- Theatrical release poster
- Directed by: Manivasagam
- Written by: Manivasagam
- Produced by: Rajeswari Manivasagam
- Starring: Sarathkumar; Vineetha;
- Cinematography: K. B. Dhayalan
- Edited by: L. Kesavan
- Music by: Deva
- Production company: Raja Pushpa Pictures
- Release date: 13 November 1993;
- Running time: 140 minutes
- Country: India
- Language: Tamil

= Kattabomman (film) =

Kattabomman is a 1993 Indian Tamil-language masala film written and directed by Manivasagam. The film stars Sarathkumar and Vineetha. It was released on 13 November 1993 during Diwali.

== Plot ==

The village chairman Kalingarayan and his son Rajappa spread terror among the villagers. Kattabomman is an angry man who cannot tolerate injustice. He was brought up by his grandfather and his widowed mother. His family and Kalingarayan's family are in a feud for several years. Kattabomman falls in love with Kalingarayan's daughter Priya and he marries her despite their families' wishes. In anger, his grandfather tells of their past. What transpires later forms the crux of the story.

== Soundtrack ==
The music was composed by Deva, with lyrics written by Kalidasan. The song "Priya Priya Oh Priya" is set to the raga Mohanam.

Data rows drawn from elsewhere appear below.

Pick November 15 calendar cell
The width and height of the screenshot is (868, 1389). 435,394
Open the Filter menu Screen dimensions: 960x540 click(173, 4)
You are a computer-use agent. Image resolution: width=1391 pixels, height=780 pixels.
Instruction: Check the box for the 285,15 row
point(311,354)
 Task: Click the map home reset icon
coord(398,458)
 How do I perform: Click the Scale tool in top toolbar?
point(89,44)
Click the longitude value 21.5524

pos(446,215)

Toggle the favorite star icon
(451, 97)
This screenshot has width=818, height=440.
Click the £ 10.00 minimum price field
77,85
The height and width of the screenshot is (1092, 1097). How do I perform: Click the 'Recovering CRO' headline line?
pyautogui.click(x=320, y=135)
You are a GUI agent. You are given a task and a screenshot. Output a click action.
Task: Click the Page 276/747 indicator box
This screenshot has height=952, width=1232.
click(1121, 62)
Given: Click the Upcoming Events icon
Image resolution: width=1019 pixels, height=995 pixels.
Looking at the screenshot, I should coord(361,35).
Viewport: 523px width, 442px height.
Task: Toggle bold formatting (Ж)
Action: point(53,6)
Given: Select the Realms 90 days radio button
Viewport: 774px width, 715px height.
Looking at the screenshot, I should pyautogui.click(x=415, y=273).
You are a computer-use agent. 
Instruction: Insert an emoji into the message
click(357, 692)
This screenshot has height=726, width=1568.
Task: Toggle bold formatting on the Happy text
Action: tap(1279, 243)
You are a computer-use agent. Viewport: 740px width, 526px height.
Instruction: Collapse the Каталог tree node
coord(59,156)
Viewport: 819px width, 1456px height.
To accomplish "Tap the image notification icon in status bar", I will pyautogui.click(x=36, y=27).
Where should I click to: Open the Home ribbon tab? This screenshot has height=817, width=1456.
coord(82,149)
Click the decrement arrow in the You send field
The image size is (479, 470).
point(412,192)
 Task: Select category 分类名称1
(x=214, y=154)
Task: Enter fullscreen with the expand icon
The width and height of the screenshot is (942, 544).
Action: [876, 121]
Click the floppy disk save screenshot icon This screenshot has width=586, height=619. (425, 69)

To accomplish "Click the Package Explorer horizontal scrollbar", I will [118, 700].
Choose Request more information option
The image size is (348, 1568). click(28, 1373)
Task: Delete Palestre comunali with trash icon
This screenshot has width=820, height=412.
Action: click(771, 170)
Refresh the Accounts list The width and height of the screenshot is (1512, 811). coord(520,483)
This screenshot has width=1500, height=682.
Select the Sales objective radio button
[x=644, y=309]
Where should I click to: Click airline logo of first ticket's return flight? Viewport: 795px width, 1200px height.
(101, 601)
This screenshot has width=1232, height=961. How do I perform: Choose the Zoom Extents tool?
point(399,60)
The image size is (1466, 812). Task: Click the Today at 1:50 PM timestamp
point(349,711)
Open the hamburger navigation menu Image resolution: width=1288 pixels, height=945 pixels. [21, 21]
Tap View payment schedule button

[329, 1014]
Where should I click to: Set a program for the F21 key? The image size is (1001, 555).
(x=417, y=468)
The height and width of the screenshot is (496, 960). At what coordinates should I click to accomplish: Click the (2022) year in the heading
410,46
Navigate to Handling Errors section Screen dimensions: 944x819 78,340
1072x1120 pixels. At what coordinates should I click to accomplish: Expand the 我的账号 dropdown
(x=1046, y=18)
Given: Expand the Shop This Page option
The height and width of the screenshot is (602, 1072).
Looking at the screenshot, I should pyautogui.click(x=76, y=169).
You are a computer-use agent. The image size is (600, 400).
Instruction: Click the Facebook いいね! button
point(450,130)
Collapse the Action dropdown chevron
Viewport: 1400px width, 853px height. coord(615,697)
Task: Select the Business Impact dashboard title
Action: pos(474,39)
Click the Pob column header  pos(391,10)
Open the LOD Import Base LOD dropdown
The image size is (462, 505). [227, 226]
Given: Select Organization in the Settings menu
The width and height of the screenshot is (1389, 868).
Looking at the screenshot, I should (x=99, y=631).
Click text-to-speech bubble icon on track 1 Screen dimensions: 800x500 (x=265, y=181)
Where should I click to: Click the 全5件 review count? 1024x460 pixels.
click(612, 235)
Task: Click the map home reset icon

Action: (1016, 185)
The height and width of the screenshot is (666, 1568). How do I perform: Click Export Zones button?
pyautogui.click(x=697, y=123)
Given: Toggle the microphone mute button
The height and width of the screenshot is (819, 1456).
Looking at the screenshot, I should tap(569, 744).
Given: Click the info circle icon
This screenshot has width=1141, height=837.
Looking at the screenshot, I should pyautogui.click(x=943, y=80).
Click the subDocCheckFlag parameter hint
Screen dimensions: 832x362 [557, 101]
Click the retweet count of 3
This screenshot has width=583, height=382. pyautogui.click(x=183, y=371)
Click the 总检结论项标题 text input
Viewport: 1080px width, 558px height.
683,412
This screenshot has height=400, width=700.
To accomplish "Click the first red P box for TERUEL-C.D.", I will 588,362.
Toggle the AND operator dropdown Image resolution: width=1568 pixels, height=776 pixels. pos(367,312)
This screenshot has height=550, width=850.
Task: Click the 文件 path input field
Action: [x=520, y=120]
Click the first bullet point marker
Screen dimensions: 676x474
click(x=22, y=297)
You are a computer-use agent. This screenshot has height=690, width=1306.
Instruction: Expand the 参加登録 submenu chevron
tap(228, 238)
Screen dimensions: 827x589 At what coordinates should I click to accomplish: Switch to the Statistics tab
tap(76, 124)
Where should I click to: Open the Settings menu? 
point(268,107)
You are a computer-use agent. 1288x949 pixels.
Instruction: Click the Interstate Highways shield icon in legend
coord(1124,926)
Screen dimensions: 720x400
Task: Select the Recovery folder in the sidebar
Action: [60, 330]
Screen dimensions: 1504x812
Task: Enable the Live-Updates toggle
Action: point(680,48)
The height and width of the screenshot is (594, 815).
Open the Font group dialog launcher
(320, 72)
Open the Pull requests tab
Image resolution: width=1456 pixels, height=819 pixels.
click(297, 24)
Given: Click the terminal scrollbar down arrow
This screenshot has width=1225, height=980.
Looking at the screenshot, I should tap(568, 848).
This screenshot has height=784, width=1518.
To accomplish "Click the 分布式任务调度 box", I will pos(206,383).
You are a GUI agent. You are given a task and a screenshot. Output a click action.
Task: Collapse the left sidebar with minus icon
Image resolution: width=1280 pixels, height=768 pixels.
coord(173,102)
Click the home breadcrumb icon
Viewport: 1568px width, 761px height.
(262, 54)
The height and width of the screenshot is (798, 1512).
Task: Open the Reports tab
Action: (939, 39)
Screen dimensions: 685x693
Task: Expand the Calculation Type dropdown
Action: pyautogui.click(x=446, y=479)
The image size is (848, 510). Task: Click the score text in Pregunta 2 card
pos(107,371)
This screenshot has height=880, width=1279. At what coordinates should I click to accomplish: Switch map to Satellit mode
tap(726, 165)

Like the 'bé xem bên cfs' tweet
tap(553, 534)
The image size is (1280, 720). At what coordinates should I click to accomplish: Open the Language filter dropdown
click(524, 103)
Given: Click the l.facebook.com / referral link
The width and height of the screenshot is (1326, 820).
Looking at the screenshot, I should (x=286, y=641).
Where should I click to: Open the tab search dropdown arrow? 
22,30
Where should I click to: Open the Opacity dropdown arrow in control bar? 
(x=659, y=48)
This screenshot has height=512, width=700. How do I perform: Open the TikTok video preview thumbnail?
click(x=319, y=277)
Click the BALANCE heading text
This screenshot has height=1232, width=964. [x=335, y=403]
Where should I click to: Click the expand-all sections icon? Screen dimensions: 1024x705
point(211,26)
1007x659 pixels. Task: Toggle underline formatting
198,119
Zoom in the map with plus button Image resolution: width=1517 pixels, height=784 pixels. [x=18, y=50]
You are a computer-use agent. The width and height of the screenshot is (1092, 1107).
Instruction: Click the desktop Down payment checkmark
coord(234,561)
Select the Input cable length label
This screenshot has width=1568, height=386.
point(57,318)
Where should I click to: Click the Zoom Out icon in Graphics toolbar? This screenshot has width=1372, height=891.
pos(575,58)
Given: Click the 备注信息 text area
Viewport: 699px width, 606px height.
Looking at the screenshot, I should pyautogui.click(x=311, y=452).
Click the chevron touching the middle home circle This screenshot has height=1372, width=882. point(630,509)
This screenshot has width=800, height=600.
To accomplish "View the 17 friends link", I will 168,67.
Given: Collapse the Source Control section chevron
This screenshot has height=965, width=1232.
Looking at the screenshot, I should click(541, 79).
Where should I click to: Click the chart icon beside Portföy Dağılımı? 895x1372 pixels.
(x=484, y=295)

| Song | Singer(s) | Duration |
|---|---|---|
| "Enga Then Pandi" | Malaysia Vasudevan, Swarnalatha | 4:27 |
| "Koondaivittu" | K. J. Yesudas, P. Susheela | 4:42 |
| "Palaivanathil" | S. P. Balasubrahmanyam, K. S. Chithra | 5:05 |
| "Priya Priya" | S. P. Balasubrahmanyam, K. S. Chithra | 5:13 |
| "Thulasi Chediyoram" | S. Janaki | 4:31 |

== Reception ==
Malini Mannath of The Indian Express wrote, "Kattabomman is a fiasco and the only way to enjoy the film is to close one's eyes and ears". Thulasi of Kalki wrote that the director made an engine out of all spare parts, one should wait and see whether it would run in horse power or will fade. K. Vijiyan of New Straits Times wrote, "The storyline is quite predictable and the five songs are no help [...] Catch this movie if you have absolutely nothing to do or if you are a great fan of the Goundamani-Senthil comedy duo".